April 08, 2013
— Ace I've suggested this sort of thing for conservative media. I'm not sure it works for the party itself to do this sort of thing, but I guess we'll see.
What do cat pictures and GIFs have to do with Republican politics? Not a whole lot, at least right now. But beginning next week, that'll change.Staffers at the National Republican Congressional Committee are finishing up a site redesign that'll likely be rolled out this weekend. The new NRCC.org does away with all the typical features of a political website, emulating instead the style of the Web juggernaut whose top headlines currently include "10 Easter Bunnies Straight From Hell" and "14 Photos Of George W. Bush Touching Bald Men's Heads."
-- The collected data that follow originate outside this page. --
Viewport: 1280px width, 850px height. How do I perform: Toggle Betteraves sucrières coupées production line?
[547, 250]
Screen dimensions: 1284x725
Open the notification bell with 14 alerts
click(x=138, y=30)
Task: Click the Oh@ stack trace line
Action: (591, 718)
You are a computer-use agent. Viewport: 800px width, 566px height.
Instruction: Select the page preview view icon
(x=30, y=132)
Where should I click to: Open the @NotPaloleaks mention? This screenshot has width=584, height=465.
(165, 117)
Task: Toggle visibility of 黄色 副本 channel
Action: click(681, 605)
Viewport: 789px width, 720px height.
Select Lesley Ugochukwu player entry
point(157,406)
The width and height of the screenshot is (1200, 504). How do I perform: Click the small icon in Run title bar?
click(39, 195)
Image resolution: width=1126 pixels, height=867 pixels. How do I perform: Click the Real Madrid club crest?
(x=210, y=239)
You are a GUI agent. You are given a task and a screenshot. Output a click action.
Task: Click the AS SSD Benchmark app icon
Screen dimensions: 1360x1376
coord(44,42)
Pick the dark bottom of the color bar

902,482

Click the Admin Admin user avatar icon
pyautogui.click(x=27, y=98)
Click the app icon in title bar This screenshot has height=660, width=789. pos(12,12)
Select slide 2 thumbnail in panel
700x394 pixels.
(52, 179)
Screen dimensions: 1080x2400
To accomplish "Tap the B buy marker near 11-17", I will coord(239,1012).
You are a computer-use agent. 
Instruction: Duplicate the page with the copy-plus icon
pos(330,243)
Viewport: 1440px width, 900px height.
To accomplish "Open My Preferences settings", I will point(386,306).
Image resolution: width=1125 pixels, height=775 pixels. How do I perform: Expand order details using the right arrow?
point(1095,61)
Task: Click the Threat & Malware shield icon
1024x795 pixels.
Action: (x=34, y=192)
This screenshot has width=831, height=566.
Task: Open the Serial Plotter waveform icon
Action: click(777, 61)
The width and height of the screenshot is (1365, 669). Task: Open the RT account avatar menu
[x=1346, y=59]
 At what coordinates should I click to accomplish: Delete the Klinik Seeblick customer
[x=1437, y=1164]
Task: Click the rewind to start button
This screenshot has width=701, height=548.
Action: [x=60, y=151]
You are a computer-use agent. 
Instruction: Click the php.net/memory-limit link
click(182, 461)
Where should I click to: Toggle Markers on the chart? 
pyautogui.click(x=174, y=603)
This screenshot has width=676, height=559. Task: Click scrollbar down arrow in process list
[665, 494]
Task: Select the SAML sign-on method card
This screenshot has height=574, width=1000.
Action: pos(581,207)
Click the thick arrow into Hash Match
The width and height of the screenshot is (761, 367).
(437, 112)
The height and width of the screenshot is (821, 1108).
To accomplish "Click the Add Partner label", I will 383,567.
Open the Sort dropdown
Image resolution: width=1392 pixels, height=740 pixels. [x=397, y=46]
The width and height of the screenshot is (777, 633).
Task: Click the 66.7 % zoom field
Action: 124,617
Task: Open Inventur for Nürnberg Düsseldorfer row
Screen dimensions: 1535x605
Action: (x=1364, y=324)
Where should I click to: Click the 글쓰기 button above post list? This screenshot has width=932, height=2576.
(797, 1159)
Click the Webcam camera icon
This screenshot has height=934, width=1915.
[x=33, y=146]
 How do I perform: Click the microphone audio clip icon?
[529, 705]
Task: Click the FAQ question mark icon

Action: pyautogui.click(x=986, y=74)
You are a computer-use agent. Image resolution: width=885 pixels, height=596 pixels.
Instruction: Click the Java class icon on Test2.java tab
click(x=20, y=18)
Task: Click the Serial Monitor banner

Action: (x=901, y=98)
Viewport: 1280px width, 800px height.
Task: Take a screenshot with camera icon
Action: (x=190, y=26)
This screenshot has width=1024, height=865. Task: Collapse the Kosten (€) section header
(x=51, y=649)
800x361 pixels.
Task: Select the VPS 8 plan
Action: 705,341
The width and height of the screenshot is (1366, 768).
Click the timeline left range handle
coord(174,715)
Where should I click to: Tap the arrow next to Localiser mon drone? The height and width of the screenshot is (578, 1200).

Yes. The committee that elects Republicans to the House is taking BuzzFeed's advice to heart... by copying BuzzFeed itself.
"BuzzFeed's eating everyone's lunch," said NRCC spokesman Gerrit Lansing. "They're making people want to read and be cognizant of politics in a different way."
Buzzfeed had previously offered just this advice to the GOP. (And that's not actually an overly-snarky bit of Advice Trolling, either: Much of it is not-so-bad messaging advice.)
Previously: I think I've got this incident in mind: Then-RNC-chair Michael Steele titling his blog "What Up?"
Soon after it was not titled "What Up?" He got a lot of grief for it.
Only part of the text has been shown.